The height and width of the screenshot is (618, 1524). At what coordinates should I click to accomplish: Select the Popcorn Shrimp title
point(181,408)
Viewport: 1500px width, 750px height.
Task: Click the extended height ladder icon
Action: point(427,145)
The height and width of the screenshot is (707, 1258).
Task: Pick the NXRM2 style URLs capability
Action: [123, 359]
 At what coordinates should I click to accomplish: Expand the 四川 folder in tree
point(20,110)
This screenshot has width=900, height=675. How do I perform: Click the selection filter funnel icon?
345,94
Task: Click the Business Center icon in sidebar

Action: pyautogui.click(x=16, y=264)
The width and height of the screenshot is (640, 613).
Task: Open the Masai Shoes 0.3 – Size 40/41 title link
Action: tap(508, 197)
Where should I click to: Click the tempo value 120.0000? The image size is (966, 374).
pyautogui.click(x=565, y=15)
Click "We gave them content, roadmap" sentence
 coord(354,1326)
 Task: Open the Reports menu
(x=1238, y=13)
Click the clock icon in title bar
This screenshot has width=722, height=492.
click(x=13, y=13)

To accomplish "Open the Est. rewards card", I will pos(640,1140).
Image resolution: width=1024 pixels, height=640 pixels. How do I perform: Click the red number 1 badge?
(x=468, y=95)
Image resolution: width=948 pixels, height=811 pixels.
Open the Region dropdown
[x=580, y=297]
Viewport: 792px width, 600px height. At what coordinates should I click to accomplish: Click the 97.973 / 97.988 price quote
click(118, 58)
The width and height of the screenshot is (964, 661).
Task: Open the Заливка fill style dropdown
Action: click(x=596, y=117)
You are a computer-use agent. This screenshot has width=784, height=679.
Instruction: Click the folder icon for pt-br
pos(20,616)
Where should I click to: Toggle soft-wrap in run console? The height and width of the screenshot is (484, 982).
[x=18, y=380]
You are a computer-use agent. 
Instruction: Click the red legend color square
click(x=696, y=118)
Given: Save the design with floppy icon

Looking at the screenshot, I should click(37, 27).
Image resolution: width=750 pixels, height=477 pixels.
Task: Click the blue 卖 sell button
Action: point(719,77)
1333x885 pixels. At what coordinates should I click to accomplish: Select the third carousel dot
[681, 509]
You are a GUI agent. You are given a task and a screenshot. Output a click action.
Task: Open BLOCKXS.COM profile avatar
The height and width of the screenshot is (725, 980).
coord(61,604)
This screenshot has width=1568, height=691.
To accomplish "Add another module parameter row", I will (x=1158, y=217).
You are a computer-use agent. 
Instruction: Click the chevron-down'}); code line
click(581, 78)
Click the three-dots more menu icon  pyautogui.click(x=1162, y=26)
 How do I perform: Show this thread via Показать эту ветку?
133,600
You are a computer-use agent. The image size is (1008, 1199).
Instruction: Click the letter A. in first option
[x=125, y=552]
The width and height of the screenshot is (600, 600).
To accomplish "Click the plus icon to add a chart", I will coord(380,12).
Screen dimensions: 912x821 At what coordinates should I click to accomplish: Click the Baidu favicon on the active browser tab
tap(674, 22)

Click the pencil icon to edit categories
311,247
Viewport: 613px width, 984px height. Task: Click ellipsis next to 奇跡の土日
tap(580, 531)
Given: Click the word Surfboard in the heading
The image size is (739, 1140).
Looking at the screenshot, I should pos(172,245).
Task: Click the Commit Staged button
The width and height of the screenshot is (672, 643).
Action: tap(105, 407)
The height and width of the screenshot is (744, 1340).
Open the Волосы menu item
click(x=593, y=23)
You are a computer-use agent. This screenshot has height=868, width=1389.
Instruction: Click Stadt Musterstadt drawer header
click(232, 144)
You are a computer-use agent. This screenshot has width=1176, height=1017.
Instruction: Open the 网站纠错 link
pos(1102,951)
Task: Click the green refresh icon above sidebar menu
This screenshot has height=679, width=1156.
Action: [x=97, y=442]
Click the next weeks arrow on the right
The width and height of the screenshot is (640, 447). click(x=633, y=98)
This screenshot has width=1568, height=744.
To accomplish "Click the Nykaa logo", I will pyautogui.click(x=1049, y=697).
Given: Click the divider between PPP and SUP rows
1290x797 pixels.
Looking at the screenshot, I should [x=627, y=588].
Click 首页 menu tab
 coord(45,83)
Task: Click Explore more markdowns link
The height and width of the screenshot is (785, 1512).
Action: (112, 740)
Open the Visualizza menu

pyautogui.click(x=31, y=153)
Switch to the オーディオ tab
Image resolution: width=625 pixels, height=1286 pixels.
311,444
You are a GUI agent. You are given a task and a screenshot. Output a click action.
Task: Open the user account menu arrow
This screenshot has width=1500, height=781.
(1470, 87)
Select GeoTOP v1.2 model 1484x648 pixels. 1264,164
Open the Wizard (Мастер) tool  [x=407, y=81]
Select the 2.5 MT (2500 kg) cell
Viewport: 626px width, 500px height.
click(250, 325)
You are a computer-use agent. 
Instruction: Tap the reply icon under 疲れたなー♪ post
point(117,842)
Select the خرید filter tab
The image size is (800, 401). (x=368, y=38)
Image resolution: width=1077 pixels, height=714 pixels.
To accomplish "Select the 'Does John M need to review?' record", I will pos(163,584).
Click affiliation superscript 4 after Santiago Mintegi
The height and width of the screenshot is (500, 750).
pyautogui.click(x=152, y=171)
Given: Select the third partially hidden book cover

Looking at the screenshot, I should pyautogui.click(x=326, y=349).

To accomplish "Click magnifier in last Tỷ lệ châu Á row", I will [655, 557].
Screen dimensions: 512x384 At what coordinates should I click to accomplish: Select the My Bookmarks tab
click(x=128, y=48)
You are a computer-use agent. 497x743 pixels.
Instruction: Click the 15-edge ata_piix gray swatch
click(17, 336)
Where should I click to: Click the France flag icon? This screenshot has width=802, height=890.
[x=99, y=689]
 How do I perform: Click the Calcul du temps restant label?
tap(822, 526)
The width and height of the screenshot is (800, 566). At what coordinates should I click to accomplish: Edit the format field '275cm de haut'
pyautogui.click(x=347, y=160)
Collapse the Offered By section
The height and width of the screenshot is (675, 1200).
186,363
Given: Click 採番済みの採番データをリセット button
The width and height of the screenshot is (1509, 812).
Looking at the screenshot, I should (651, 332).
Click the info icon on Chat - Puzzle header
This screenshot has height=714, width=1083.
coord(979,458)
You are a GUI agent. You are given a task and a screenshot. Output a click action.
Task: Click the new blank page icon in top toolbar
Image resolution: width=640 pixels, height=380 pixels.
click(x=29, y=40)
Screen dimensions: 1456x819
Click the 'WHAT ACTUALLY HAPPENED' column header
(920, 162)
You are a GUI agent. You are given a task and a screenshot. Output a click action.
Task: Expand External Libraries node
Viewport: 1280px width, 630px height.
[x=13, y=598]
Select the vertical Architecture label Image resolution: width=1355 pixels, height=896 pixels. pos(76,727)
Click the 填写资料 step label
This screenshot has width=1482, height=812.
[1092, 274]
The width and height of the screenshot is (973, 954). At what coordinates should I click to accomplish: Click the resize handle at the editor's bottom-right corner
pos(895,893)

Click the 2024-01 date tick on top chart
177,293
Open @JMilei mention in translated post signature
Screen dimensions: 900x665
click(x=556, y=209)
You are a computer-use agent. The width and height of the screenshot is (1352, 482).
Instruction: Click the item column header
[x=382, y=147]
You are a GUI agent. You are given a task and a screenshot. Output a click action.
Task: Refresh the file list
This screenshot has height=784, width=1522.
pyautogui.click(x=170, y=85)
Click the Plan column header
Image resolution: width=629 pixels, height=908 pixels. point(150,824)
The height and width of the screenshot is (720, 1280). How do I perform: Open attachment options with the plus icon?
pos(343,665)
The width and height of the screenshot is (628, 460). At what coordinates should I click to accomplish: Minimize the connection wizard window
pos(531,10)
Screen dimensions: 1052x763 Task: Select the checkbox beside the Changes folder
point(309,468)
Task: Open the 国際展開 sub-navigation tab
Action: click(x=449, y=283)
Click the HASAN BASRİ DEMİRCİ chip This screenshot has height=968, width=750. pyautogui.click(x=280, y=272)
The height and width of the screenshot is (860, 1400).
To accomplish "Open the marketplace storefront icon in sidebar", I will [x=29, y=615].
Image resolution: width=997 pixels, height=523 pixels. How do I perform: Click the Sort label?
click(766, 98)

----

Take the word "computer" and find each line of the material that contains it. Copy those lines.

> _SOLUTION FOR THIS TASK_
You are a computer-use agent. This screenshot has width=784, height=679.
You are a computer-use agent. 
You are a computer-use agent. 
You are a computer-use agent. The image size is (1008, 1199).
You are a computer-use agent. This screenshot has height=868, width=1389.
You are a computer-use agent. This screenshot has width=1176, height=1017.
You are a computer-use agent. 
You are a computer-use agent. 497x743 pixels.
You are a computer-use agent. The width and height of the screenshot is (1352, 482).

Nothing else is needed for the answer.